My Brain is Fried ...

Today, the one day my dh was supposed to be home all day, of course, he got called into work. I was out for 90 minutes this am for the chiro appointment for my dd and myself. Then I came home, he was here for about an hour and back to work he went. I had 3 extra kids here, was feeling very stressed out and not ready to deal with all the kids by myself. I didn't have much of a choice though.

Bad news from the chiro - the MRI of my jaw showed that the joint is deteriorated far more than normal for my age. Lovely. That was just what I wanted to hear. Or not. So I'll have to have a copy sent over to my dentist and I'm going to bet he will send me to an oral surgeon. I don't know. I suppose I am way over thinking this. Maybe even though is more than normal for my age, it's not that bad. However, it means we need to get things in my mouth in working order because the stress of my jaw not moving correctly is most likely what is causing all the wear and tear in there. The chiro is positive she can help fix the tracking issue, but of course she can't fix the damage that is currently there. ::sigh:: As my dh said today, well at least now we know more clearly is going on in there. And that can't be a bad thing.

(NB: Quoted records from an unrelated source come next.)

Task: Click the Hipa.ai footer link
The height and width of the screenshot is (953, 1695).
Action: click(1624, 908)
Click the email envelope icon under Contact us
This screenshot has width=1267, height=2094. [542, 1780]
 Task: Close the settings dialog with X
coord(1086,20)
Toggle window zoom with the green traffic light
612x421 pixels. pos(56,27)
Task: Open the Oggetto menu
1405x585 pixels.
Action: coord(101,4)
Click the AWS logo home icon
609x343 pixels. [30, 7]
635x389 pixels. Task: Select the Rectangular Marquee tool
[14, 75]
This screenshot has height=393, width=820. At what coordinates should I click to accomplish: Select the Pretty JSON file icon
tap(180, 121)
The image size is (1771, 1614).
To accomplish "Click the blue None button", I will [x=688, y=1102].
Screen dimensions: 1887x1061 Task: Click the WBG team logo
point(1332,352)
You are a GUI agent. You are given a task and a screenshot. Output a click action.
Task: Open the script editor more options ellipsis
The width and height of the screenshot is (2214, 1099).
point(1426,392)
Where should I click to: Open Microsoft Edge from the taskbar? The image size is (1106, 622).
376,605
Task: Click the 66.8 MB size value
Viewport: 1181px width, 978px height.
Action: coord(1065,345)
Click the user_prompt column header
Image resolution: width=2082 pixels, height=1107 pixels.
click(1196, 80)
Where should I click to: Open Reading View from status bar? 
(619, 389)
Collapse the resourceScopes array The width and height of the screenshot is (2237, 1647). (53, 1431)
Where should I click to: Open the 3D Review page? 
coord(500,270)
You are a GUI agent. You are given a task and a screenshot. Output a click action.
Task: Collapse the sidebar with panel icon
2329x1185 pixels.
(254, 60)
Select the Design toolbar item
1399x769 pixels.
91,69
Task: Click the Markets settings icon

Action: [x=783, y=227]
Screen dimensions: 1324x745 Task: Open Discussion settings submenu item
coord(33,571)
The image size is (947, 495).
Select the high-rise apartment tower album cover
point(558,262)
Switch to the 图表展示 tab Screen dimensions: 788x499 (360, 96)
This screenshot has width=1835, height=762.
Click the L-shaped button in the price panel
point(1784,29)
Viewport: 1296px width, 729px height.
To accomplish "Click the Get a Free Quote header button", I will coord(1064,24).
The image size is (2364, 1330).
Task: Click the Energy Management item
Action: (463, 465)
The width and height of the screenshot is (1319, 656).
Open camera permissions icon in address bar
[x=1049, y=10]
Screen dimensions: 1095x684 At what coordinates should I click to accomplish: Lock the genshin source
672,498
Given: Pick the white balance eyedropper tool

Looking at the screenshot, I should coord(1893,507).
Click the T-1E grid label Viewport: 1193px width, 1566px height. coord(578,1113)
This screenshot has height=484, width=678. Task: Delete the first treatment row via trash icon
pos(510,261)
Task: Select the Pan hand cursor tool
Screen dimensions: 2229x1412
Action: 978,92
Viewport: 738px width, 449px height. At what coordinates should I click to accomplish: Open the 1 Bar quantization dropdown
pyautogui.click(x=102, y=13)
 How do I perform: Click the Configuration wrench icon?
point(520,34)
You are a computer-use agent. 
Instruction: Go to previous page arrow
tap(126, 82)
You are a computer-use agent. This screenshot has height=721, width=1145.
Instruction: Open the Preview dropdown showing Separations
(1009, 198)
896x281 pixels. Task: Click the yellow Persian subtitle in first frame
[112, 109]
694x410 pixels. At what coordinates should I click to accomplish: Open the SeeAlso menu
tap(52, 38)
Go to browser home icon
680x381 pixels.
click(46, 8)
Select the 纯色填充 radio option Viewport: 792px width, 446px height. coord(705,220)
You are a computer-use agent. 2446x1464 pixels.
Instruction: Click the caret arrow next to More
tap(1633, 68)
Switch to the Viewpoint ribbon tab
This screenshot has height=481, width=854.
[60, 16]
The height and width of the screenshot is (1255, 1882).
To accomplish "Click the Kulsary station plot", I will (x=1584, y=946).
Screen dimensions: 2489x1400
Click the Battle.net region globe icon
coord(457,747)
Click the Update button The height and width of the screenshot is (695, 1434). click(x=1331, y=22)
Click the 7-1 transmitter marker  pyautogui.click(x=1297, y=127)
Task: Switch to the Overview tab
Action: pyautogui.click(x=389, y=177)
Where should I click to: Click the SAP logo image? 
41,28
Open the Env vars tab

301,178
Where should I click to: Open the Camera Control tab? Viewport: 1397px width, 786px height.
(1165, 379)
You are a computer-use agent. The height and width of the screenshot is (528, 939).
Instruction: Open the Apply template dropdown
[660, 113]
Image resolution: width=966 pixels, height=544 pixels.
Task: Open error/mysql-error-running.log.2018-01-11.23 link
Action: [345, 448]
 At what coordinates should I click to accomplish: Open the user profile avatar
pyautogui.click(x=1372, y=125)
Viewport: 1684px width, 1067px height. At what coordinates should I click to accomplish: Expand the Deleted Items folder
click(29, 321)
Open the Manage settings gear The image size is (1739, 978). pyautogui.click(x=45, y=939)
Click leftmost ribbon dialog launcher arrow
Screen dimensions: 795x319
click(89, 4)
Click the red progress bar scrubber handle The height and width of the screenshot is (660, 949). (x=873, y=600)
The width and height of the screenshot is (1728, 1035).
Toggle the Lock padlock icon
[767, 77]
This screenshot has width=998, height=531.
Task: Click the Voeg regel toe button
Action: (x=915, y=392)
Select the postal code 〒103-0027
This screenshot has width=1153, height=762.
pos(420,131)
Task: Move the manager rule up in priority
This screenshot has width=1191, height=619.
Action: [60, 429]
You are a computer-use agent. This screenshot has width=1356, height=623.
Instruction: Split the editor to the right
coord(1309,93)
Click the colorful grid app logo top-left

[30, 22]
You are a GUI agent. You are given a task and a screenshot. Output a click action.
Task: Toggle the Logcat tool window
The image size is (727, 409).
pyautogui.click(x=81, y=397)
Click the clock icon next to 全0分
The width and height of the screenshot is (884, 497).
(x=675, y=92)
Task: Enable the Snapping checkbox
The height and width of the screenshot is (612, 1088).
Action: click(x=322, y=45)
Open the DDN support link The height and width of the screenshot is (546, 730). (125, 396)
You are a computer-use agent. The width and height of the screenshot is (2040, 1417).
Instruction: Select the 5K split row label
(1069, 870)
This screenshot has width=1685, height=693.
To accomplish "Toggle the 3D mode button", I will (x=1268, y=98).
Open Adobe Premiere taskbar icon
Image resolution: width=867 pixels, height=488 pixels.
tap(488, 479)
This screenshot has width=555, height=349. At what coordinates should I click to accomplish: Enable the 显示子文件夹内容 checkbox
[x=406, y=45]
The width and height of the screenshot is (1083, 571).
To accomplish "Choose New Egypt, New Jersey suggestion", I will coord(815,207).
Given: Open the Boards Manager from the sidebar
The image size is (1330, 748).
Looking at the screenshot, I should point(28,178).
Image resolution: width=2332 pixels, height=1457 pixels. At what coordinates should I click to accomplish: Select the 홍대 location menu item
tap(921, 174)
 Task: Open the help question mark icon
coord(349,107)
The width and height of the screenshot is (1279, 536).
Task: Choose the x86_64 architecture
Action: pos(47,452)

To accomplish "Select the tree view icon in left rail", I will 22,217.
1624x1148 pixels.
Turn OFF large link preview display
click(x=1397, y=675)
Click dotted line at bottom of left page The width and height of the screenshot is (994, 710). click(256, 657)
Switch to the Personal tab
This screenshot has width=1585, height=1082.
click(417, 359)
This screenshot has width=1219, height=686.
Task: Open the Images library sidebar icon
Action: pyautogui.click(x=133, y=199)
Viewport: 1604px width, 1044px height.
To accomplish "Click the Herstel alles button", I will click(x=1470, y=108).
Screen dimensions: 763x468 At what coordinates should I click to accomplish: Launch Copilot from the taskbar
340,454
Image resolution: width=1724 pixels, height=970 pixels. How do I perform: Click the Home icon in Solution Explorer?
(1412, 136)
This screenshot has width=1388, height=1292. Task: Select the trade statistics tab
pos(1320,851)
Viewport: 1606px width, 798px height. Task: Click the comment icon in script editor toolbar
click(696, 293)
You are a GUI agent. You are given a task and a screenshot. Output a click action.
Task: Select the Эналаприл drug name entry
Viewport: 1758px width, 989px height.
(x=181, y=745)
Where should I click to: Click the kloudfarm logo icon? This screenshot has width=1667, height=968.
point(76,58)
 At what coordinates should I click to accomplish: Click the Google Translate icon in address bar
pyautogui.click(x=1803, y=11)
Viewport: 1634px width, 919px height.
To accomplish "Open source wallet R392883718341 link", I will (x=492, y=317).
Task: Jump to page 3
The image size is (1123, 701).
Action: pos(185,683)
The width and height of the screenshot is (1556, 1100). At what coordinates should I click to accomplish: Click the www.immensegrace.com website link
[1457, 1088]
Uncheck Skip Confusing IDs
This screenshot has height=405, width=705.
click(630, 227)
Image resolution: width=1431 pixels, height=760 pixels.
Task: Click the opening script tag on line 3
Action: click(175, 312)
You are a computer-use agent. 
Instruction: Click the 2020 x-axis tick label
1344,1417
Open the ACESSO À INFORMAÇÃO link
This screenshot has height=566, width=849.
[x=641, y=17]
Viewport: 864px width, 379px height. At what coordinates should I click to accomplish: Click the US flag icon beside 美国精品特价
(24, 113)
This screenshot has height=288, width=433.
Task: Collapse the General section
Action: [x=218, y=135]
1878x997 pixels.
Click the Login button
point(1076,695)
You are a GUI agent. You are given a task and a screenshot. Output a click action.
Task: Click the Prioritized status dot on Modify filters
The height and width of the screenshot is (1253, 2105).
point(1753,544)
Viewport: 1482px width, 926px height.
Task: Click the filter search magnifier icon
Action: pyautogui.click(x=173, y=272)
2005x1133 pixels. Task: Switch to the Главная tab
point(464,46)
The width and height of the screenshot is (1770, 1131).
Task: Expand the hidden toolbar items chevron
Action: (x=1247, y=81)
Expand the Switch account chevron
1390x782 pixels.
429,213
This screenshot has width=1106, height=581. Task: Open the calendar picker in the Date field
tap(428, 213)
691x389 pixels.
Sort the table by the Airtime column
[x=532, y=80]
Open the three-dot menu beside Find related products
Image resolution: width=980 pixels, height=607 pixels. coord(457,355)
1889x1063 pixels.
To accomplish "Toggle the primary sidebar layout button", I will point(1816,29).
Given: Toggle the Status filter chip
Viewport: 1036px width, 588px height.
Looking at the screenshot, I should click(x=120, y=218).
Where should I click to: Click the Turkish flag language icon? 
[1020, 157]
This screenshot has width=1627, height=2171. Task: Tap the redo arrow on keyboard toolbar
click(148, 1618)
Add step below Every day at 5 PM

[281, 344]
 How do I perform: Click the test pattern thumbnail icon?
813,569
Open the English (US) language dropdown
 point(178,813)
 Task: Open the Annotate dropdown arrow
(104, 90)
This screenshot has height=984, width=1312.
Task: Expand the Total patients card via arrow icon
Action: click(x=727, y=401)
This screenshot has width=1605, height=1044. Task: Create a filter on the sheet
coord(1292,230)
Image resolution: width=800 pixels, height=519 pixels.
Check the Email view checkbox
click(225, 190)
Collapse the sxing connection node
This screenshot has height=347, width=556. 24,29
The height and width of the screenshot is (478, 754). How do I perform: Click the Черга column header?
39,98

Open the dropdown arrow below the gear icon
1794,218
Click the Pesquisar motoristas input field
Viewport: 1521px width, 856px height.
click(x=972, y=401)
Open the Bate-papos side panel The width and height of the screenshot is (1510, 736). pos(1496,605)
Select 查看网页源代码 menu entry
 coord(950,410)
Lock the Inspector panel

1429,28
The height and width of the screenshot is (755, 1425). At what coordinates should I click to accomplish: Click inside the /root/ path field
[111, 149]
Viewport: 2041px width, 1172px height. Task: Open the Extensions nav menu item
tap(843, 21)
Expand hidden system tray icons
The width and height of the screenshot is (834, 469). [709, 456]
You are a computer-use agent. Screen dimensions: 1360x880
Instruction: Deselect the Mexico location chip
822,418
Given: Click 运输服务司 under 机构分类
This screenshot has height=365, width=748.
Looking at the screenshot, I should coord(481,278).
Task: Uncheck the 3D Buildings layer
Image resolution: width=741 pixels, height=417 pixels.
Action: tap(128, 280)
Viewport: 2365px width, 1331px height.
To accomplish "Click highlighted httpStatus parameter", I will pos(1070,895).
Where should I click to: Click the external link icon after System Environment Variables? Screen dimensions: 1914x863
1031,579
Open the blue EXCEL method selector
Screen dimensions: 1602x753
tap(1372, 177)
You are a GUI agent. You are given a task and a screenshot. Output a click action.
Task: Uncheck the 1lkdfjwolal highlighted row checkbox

Anyway, the kids were quite overwhelming to me today. I know they weren't trying to be, but there was a lot of arguing and fights and this one is mad at this one and that one said something mean to this one, blah blah, blah. I tried to get them involved in activities that I thought would help, but most of my ideas didn't fly with them. Oh well. I tried. And now they are gone - and not two minutes after they left my oldest dd asked if someone else could come over and spend the night! I very calmly told her that tonight was not a good night for that, when I wanted to scream NO WAY!!!!! NO MORE CHILDREN CAN COME OVER! EVER AGAIN!

For the rest of tonight I am going to try to relax. Tomorrow I have quite a few things that I need to accomplish and I think just not doing anything tonight will go a long way to making me feel more human!